After what has generally been a benign winter, the weather is about to take an eventful -- and decidedly Januarish -- turn.

The drumbeat for a weekend storm continues, but late Tuesday the computer models were suggesting something more wet than white, more wintry mess than wintry mix.

In fact, it is possible that in terms of snow, an ill-timed nuisance snow on Thursday night, which could complicate the Friday-morning commute, might end up generating more snow around Philadelphia than whatever the more-ballyhooed storm produces during the weekend.

The National Weather Service was calling for perhaps some form of frozen precipitation to arrive late Saturday, a change to rain, and then perhaps change back to snow for a while late Sunday as the storm delivers a parting arctic shot that will leave in its wake the coldest air since last winter.

“It could be almost anything at this point," Maggie Samuhel, a meteorologist with AccuWeather Inc., said Tuesday.

And, of course, everything is subject to change.

“We have a lot of model runs to go between now and then,” Samuhel said.

The National Weather Service has posted a 90 percent likelihood of precipitation for Saturday night, an extraordinarily high probability four days out.

Meanwhile, the region is expected to get a prelude snowfall Thursday night with from 1 inch to perhaps 3 inches well north and west of the city, in time to complicate the Friday morning commute.

“It’s coming at a good time to accumulate,” said Samuhel.

As for the weekend, should the storm center track near Philadelphia, or to the west, it would draw in enough warm air to change any frozen precipitation at the start to rain. AccuWeather says temperatures might make a run at 50 on Sunday morning.

What happens as the storm goes away is problematic. The north winds behind the storm could mine enough cold air to generate a round of snow. And in its Tuesday afternoon discussion, the weather service said temperatures could fall so fast later in the day that all the fallen muck could flash-freeze.

In the end, the region could experience a 40-degree drop from Sunday morning to Monday morning.

Why the seesaw?

Winds circulate counterclockwise around storm centers, so areas to the east of the center -- where Philly might find itself this weekend -- get warming winds from the south, and get whiplashed by gales from the north and northwest as the center moves away.

In the wake of the storm, the region is expected to experience its coldest outbreak of the season, with temperatures on Martin Luther King Jr. Day holding in the 20s.

Samuhel said temperatures early Monday could drop to single digits in the city, with potentially some zero readings outside Philadelphia.

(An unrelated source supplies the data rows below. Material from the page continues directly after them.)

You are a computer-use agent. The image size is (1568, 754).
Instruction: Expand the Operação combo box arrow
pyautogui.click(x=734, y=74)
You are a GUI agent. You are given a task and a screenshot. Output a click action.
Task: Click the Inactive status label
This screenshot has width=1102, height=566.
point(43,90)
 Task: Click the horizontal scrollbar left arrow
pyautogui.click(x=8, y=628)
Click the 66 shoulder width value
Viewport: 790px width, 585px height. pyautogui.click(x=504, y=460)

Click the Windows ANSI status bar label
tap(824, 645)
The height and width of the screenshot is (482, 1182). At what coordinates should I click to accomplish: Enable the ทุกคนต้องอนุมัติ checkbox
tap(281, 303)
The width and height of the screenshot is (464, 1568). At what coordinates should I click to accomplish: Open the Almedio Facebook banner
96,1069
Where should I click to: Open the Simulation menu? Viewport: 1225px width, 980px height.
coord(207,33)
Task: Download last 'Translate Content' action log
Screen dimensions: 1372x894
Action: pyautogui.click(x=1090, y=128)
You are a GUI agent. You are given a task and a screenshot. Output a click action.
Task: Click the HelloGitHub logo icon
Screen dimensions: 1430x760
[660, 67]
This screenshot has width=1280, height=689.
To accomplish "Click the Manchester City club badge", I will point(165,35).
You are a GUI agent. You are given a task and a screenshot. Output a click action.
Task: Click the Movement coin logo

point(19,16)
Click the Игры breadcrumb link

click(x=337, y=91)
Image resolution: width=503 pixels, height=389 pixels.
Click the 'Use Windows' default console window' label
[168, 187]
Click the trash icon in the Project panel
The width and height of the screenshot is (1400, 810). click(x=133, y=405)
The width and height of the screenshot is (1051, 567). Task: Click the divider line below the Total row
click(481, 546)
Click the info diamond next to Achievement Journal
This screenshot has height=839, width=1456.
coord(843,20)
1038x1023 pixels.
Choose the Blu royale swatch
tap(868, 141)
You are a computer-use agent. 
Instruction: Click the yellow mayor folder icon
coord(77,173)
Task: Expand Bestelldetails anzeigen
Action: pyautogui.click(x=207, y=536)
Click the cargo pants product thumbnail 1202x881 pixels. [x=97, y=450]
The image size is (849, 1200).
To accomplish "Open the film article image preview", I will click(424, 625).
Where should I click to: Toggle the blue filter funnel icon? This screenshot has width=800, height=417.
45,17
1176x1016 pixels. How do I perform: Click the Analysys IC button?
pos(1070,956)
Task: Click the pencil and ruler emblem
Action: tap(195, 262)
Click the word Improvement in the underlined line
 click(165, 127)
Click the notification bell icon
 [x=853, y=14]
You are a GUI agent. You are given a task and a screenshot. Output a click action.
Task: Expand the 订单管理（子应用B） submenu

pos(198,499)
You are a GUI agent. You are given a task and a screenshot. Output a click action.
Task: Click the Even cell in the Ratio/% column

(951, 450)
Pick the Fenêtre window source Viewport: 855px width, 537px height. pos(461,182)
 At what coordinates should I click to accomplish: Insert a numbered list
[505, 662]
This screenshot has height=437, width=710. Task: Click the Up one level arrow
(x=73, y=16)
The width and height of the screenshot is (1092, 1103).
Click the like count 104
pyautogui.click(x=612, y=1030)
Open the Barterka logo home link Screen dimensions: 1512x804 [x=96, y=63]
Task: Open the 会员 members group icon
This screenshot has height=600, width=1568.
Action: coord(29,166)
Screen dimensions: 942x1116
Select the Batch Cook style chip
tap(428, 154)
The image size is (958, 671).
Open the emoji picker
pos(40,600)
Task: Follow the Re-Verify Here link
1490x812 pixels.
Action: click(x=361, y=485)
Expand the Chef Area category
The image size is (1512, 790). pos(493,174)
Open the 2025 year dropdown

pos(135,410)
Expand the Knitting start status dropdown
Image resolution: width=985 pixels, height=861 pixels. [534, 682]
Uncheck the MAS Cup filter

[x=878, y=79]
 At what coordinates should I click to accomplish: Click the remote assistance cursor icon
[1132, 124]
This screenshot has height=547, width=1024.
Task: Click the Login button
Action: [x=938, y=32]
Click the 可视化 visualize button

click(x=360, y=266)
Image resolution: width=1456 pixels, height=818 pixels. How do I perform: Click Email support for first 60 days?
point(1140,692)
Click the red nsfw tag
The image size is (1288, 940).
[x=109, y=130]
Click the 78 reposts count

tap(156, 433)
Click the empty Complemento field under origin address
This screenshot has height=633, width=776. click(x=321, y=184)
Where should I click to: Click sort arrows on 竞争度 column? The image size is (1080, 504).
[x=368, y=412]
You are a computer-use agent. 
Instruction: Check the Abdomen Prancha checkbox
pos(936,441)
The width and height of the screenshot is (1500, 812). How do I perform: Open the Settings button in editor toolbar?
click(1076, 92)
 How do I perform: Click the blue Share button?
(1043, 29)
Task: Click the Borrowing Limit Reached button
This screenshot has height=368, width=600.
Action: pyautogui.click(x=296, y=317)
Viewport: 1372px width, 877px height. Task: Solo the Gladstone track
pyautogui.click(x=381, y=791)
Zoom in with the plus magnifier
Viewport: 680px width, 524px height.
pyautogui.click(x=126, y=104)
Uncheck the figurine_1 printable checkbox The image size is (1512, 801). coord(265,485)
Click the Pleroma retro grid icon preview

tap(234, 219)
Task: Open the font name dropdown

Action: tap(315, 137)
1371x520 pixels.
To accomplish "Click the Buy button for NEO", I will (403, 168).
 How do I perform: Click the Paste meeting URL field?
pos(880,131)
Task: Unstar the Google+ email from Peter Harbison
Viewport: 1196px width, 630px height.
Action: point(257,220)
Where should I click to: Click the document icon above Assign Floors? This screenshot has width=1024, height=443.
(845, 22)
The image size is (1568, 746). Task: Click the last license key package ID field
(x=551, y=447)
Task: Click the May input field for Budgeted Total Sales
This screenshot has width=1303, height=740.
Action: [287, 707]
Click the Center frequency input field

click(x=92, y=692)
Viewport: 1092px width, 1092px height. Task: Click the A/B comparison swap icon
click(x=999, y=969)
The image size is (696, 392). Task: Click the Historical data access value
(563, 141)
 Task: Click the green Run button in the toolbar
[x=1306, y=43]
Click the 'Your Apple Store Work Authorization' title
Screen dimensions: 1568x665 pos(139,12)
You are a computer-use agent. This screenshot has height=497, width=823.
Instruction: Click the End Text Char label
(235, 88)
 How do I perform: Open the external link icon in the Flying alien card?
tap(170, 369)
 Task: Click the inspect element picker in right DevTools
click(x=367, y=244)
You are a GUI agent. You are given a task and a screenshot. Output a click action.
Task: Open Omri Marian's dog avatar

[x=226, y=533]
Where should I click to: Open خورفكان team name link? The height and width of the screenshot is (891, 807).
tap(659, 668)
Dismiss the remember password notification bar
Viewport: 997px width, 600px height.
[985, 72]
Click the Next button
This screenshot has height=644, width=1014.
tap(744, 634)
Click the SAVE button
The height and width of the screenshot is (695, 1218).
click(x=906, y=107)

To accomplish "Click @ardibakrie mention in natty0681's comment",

The region also appears to be heading into a generally cold and eventful weather period, said Kyle Imhoff, a Pennsylvania State University researcher who is the state’s climatologist.

“We do look like we’re transitioning,” he said. Rather than a “zonal” upper-air pattern with a west-to-east flow importing air from the Pacific, the pattern is becoming more “amplified” and more favorable to stronger storms and extremes of temperature.

In its two-week outlook, the government’s Climate Prediction Center is on board, and sees a high likelihood of below-normal temperatures and above-normal precipitation.

Whatever comes Saturday and Sunday, it is unlikely to be as gentle as what occurred last weekend. The snow that began Saturday evening fell at the rate of about an inch every eight hours in Philadelphia, and the final totals were mostly about latitude.

The farther south, the higher the snow amounts as north-moving moisture ran into a cold, dry barrier to the north.

More than 10 inches was measured in Washington, and one-tenth of an inch in the Poconos. In and around Philadelphia, amounts generally were in the 1.5- to 3-inch range, with up to 5 inches in southern Delaware and lower South Jersey.

The official 1.4 inches at Philadelphia International Airport raised the seasonal total to 5.3 inches, a couple of inches below the longer-term averages through Jan. 14.